The index case developed symptoms on April 27 and was symptomatic and coughing on April 29 when she could have infected her two sons (19M and 18M) and one brother (25M) generating H2H..  Media reports indicated they developed symptoms at the beginning of May, consistent with a 2-4 day incubation period.  Disease onset dates were not included in the earlier WHO update.

The index case died May 4 so additional family members could have been infected at that time by the members who developed symptoms at the beginning of May.  The new infections would extend the chain to H2H2H.  Included would have be the nephew of the index case (10M) who died May 13. The nephew could have then infected his father (32M) who developed symptoms on May 15.  This last infection would extend the chain to H2H2H2H.

The above scenario requires no tortured logic or unusual incubation times.  This is in marked contrast to WHO updates, which tried to explain clusters using common source and incubation times that fell outside of the 2-4 day period, which explains the extended chain above.

One earlier example was in late December of 2004.  It also involved a family gathering and the cases were linked to duck blood pudding.  However, the index case developed symptoms one day after the meal, which requires an unusually short incubation time.  His brother developed symptoms 17 days after the meal, requiring an unusually long incubation.  The brother-in-law who was the third person to eat the pudding developed no symptoms or detectable antibody.  A third brother who did not eat the pudding did develop antibodies.  The epidemiological data clearly pointed away from the duck blood pudding as a source, yet WHO subsequently used the 17 day incubation period as an outside value for incubation times.

The same logic was applied to another cluster that also involved duck blood pudding.  The index case developed symptoms 5 days after the meal and his younger sister developed symptoms 10 days after the meal.  The older sister who also had the pudding developed no symptoms or detectable antibody, but the grandfather who did not eat the pudding had antibodies and the nurse of the index case developed symptoms and was H5N1 positive.  Another nurse also developed symptoms, but she tested negative.
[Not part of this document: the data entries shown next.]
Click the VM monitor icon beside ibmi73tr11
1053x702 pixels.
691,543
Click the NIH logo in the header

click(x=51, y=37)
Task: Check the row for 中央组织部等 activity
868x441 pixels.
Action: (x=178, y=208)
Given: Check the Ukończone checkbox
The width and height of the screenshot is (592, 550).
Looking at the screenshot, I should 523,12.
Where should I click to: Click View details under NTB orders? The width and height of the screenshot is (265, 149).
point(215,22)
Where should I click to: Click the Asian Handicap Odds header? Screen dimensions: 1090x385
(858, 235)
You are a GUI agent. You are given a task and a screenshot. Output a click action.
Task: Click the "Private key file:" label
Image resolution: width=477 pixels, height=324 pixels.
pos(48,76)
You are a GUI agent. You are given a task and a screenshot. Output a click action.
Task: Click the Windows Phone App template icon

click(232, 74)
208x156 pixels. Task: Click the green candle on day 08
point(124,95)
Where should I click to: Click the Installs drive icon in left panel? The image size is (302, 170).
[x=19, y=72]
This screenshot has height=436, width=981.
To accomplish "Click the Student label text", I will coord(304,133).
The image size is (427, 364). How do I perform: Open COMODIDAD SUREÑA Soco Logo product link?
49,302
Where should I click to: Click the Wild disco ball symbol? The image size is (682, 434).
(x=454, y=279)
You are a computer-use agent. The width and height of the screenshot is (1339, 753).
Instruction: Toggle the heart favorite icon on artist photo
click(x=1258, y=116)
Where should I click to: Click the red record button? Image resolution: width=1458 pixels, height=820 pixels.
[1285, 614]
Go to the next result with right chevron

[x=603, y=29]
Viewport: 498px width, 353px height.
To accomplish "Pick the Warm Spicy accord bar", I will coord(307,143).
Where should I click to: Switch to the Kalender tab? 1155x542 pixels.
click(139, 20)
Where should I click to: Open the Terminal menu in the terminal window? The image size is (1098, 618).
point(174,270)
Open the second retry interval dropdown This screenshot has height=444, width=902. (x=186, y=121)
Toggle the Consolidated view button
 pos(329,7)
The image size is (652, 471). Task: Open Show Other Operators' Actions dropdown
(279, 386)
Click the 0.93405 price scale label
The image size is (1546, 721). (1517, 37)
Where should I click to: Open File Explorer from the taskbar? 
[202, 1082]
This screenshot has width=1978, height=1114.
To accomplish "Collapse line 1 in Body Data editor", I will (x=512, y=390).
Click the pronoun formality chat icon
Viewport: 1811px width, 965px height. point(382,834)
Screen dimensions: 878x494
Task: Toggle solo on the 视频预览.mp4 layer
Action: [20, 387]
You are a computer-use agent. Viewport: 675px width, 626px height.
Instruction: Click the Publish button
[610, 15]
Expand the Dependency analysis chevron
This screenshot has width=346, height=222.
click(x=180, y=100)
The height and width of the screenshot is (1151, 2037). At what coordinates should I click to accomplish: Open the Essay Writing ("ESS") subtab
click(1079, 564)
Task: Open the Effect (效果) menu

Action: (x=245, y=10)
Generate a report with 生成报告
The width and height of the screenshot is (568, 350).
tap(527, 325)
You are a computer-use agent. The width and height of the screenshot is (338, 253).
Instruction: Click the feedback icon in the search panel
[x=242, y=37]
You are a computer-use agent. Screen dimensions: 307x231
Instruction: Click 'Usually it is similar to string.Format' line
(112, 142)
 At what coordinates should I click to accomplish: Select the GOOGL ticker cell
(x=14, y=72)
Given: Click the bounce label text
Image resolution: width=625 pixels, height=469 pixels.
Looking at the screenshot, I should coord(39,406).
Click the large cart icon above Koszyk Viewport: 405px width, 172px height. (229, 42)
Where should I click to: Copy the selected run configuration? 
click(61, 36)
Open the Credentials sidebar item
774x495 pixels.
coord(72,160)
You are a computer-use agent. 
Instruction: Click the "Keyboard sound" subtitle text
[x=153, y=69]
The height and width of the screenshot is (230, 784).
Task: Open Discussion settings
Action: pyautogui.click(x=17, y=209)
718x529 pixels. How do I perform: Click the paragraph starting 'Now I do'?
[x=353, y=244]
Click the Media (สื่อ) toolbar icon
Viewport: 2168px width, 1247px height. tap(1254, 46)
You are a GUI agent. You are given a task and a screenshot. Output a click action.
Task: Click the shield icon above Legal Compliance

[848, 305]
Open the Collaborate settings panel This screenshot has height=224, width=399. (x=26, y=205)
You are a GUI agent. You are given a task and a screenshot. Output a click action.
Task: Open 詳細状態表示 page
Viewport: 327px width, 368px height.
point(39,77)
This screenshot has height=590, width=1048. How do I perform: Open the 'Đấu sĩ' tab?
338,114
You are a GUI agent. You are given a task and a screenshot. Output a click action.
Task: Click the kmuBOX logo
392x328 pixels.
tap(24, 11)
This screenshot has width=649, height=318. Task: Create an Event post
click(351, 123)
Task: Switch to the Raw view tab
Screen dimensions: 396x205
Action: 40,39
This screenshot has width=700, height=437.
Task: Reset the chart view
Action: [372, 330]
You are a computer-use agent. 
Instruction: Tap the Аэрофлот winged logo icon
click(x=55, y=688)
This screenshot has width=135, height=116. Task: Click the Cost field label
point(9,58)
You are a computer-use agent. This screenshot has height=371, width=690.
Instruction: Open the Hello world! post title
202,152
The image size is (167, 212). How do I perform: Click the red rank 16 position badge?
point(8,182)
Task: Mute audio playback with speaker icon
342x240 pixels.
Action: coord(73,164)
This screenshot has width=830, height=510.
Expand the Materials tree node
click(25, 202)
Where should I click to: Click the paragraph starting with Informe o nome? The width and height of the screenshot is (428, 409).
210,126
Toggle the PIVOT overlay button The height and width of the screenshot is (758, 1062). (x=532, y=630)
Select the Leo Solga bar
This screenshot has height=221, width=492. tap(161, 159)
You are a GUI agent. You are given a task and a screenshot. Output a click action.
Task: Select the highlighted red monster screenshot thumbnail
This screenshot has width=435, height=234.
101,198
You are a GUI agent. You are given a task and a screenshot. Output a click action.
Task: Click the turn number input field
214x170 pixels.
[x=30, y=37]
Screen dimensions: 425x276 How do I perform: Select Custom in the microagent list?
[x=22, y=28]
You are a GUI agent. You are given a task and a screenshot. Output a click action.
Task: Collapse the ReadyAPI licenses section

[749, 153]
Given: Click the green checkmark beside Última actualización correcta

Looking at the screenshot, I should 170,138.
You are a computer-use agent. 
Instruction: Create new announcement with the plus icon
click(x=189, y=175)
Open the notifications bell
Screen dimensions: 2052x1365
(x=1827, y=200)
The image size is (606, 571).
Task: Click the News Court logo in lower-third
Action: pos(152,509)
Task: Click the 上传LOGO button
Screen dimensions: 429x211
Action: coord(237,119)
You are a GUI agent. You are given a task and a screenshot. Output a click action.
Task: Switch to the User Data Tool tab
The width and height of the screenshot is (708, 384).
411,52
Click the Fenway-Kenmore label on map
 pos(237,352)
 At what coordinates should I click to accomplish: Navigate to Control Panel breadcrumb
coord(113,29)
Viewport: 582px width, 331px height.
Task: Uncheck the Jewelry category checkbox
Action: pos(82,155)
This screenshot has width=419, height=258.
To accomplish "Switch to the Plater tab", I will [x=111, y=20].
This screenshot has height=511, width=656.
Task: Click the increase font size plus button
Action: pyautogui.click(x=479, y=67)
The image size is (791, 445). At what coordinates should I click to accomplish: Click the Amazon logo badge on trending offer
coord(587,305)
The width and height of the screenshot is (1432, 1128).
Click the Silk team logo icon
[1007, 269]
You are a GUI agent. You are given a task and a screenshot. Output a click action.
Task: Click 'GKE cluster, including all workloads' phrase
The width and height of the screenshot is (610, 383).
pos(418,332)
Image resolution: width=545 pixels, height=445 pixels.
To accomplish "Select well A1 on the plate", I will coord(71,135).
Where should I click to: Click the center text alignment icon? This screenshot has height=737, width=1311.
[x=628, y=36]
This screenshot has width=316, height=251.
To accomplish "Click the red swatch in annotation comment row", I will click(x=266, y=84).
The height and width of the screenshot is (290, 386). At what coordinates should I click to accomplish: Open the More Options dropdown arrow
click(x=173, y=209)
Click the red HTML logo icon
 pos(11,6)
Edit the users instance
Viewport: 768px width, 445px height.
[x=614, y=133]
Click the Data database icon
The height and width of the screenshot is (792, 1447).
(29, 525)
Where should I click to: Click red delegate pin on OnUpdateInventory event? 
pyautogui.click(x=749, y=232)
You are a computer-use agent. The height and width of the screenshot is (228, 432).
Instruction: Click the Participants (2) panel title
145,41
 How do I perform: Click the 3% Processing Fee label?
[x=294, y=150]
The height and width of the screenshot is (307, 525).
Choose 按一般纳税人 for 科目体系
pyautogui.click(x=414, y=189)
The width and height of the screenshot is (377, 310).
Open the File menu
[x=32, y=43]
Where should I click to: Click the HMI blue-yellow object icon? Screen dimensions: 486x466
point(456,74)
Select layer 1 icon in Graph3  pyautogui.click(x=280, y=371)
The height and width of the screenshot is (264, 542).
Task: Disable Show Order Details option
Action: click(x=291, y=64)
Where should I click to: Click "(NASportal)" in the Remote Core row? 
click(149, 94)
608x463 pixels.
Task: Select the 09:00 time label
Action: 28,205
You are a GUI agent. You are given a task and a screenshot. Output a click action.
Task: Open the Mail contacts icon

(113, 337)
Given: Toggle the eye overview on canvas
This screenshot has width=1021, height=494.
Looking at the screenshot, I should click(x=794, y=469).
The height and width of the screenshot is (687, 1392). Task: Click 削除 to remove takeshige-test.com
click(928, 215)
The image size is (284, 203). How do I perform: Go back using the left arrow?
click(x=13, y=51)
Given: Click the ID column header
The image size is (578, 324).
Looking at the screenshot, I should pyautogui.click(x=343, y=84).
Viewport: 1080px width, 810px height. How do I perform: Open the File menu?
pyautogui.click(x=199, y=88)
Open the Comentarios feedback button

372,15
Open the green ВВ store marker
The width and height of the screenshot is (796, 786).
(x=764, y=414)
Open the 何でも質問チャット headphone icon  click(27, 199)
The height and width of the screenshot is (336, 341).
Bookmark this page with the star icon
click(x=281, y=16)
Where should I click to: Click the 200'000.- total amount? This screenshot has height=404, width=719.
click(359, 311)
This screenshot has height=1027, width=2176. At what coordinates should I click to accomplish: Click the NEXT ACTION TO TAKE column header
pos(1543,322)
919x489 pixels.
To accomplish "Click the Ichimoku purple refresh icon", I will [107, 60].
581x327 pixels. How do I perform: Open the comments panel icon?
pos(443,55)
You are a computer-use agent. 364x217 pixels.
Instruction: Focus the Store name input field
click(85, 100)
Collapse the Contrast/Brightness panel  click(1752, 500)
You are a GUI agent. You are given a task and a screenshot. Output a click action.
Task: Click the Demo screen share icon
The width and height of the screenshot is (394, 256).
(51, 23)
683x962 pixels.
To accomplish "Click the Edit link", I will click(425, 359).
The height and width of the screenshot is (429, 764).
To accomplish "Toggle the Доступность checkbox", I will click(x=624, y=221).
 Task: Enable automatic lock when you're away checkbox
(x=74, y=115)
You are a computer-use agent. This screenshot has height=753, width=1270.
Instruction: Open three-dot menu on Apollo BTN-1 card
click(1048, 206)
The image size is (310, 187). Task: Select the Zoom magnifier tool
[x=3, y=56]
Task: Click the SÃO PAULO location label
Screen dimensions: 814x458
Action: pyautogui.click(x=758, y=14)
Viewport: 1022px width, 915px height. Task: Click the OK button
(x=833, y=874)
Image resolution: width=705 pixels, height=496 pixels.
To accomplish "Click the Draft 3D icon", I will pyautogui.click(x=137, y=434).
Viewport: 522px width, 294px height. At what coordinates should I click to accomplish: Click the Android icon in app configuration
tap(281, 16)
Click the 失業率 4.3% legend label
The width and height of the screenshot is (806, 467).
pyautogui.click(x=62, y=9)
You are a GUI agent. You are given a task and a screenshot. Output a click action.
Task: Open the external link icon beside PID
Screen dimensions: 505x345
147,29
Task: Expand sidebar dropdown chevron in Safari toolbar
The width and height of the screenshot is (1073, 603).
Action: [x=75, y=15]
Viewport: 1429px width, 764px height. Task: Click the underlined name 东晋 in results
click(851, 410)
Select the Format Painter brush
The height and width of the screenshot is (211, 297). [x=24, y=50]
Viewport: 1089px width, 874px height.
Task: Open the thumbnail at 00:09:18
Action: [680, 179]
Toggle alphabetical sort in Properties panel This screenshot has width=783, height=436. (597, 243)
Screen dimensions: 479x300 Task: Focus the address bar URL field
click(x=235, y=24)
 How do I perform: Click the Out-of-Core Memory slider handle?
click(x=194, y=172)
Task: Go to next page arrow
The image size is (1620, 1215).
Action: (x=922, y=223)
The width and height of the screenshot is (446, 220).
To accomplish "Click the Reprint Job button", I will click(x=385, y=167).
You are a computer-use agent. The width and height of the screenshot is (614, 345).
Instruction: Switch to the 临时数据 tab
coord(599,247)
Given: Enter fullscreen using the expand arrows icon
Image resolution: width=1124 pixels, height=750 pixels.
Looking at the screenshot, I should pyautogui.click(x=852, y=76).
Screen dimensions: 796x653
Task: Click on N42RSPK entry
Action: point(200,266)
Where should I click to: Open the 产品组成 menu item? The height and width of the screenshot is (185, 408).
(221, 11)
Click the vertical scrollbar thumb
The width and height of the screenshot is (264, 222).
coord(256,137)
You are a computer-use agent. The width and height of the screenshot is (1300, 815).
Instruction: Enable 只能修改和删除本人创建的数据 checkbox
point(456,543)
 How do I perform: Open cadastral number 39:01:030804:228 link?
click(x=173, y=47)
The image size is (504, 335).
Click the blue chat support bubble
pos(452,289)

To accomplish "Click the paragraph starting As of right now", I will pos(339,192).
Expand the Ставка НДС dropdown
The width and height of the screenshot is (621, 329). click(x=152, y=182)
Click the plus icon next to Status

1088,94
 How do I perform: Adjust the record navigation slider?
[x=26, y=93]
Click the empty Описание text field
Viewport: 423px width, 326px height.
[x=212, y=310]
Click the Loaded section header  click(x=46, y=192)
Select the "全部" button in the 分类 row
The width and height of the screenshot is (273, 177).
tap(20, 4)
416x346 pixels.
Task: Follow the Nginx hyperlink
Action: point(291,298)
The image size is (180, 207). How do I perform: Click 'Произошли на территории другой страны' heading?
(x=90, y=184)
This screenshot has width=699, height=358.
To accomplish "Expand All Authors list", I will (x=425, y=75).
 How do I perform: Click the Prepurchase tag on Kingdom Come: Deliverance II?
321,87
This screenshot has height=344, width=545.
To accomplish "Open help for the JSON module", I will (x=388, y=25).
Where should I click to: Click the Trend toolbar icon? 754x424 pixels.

These two clusters and almost all familial clusters from Vietnam, Thailand, Cambodia, Indonesia, China, Turkey, Iraq, and Azerbaijan have the same 5-10 day gap and are readily explained using a 2-4 day incubation period coupled with transmission 2-6 days after symptoms.

The H5N1 transmission chain of H2H2H2H is among the longest reported, and generates yet another signal indicating the H2H transmission within families is common and several recent clusters are uncommonly large and have uncommonly long H2H transmission chains.

The H2H transmission placed the pandemic phase at four or higher over a year ago and the "proof" of H2H has been in the disease onset dates in the WHO updates since early 2004.